In this second part, they share advice they wish they’d had when starting out, discuss the process of editing, and dive into how different game genres determine how the writing is approached.

Teamwork is Key

“I wish I’d understood how collaborative the business of making video games is,” Kenney responds when asked what she wishes she’d known when starting out her career. Writing can be an isolated experience in many instances and Kenney’s experience was exactly that when she worked as a journalist. Then, her time traveling, researching, writing, and fact-checking was entirely solo. As a game writer, she came to love collaborating more than being a solo operator. “Pitching ideas and working with other creators is how I spend a lot of my time,” she says. “I love it, but it took me a few years to really be comfortable working on a team.”

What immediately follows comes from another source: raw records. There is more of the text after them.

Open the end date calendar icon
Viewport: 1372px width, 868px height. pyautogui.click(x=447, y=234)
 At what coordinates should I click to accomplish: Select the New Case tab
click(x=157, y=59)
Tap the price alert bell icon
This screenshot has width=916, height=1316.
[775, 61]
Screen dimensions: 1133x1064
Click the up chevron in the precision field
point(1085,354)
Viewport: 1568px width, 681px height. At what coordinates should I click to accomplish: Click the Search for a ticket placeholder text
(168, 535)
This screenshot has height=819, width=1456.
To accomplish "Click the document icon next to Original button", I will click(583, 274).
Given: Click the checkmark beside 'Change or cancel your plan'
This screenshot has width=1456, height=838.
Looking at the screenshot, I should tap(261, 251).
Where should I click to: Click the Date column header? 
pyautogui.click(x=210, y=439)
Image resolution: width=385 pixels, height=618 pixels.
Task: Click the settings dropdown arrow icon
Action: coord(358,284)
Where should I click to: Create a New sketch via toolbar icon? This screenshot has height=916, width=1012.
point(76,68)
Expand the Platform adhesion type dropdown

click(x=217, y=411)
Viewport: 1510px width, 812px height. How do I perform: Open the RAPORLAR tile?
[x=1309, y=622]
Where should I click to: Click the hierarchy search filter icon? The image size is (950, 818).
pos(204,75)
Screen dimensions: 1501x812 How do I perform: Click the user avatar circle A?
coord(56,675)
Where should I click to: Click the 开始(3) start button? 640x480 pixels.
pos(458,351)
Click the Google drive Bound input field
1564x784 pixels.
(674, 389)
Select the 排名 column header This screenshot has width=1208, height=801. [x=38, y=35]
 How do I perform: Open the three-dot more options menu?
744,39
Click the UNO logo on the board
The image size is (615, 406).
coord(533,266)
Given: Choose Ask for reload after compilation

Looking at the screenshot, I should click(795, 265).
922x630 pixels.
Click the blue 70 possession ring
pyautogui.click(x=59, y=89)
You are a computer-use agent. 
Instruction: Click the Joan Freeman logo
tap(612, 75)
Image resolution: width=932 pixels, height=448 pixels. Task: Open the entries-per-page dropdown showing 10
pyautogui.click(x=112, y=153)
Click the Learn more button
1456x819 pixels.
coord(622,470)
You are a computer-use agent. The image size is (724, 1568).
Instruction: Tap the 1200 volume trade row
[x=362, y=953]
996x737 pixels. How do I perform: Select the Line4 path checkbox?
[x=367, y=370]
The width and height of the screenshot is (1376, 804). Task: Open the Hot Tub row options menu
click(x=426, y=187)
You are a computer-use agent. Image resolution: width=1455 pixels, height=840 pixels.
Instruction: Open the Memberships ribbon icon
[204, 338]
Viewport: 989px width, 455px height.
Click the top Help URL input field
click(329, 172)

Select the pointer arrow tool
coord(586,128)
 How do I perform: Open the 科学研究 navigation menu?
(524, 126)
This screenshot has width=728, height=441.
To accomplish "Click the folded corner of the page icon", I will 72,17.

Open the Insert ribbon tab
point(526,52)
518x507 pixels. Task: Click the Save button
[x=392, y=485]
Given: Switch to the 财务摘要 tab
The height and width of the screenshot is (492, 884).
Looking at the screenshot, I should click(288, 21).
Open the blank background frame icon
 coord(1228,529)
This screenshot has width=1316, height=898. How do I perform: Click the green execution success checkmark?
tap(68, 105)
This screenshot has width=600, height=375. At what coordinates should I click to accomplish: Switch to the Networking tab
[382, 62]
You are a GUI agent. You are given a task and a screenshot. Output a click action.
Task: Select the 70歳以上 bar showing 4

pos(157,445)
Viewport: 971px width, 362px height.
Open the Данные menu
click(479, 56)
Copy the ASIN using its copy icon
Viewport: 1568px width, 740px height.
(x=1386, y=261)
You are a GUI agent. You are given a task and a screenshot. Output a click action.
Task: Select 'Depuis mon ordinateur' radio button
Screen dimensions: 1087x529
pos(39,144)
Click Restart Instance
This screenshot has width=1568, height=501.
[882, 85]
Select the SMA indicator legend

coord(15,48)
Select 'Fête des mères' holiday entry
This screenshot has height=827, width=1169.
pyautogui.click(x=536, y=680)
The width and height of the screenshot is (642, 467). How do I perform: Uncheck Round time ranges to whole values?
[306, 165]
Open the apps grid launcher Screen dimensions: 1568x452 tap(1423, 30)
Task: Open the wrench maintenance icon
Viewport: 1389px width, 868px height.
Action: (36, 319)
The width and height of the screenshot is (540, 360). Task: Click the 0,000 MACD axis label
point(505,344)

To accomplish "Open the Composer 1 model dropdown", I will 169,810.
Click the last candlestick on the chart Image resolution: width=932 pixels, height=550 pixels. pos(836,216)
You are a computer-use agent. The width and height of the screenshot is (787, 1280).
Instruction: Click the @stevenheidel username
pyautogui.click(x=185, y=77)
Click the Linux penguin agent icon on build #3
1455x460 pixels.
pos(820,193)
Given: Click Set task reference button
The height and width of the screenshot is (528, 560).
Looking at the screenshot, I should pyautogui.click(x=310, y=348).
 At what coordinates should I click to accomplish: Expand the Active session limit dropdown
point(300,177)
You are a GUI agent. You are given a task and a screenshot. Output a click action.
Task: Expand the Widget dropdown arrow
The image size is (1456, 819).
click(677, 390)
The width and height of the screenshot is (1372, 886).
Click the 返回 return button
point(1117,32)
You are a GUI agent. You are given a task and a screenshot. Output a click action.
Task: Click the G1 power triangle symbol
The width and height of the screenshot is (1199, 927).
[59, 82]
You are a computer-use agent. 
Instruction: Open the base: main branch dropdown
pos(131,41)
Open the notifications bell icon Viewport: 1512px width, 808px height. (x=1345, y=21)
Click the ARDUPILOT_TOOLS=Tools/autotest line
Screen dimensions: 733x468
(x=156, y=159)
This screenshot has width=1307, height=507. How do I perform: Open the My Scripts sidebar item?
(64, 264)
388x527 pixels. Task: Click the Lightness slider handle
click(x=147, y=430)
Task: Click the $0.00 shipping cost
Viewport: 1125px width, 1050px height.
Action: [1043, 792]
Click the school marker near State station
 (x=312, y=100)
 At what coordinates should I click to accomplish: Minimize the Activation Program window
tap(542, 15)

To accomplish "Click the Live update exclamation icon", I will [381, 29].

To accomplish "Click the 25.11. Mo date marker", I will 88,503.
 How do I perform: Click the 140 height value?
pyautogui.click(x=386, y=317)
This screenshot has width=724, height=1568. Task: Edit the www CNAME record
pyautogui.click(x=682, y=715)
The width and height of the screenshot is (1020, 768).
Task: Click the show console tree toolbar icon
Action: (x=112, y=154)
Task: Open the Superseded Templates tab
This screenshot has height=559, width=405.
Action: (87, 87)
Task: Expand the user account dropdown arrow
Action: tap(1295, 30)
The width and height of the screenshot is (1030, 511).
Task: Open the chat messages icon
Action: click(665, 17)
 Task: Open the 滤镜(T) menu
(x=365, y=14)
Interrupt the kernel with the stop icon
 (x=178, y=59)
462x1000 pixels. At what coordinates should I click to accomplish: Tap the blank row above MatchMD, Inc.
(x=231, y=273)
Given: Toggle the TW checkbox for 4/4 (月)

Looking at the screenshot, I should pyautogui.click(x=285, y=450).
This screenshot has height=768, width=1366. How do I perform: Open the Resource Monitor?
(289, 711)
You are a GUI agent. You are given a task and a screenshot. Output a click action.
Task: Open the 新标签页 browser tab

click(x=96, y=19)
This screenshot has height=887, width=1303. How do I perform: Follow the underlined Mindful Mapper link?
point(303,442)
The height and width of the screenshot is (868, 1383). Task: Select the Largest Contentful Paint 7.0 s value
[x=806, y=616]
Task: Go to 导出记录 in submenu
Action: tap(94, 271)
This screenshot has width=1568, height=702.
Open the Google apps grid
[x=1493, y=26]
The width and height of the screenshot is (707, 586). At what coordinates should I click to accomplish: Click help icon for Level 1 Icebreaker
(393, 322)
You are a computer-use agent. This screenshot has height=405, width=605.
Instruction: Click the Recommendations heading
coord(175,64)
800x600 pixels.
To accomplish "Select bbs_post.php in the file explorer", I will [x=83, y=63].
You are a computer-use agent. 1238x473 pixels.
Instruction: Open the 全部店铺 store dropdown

Zhang’s advice is of the same spirit. “​​​​Be a part of the entire development team,” he says. “What you need to consider is not just sentence or audio-visual language, but also how it will adapt to the interactive experience.” There are unique rules that writers have to abide by in the game development process, like considering how the game’s camera moves around a character or being mindful that some players may skip cutscenes entirely. “But after you are used to writing the plot like weaving a web, brilliant ideas will come,” he concludes.

Lemoore’s experience with Maquette is a shining example of the multiple layers of collaboration that are possible on a gaming project even when centered on writing. He oversaw big picture issues, like how the story connected back to gameplay, while writer Gracie Gardner focused on character realism and dialog flow. When working with Bryce Dallas Howard and Seth Gabel, the actors who portray Kenzie and Michael respectively, Lemoore worked with the actors and incorporated their suggestions and rewrites to make the scenes even better.

“During recording, we had Bryce and Seth reading the script off of iPads from Google docs, and I had the script open as well on my PC,” Lemoore explains. “When the actors and I would talk through last-second script changes, I could update them in Google Docs and have it update on their iPads in real-time. It made these types of changes effortless. Having a writer on hand during recording for things like this, and having a way to get changes in front of the actors quickly, is invaluable to keeping the writing authentic.”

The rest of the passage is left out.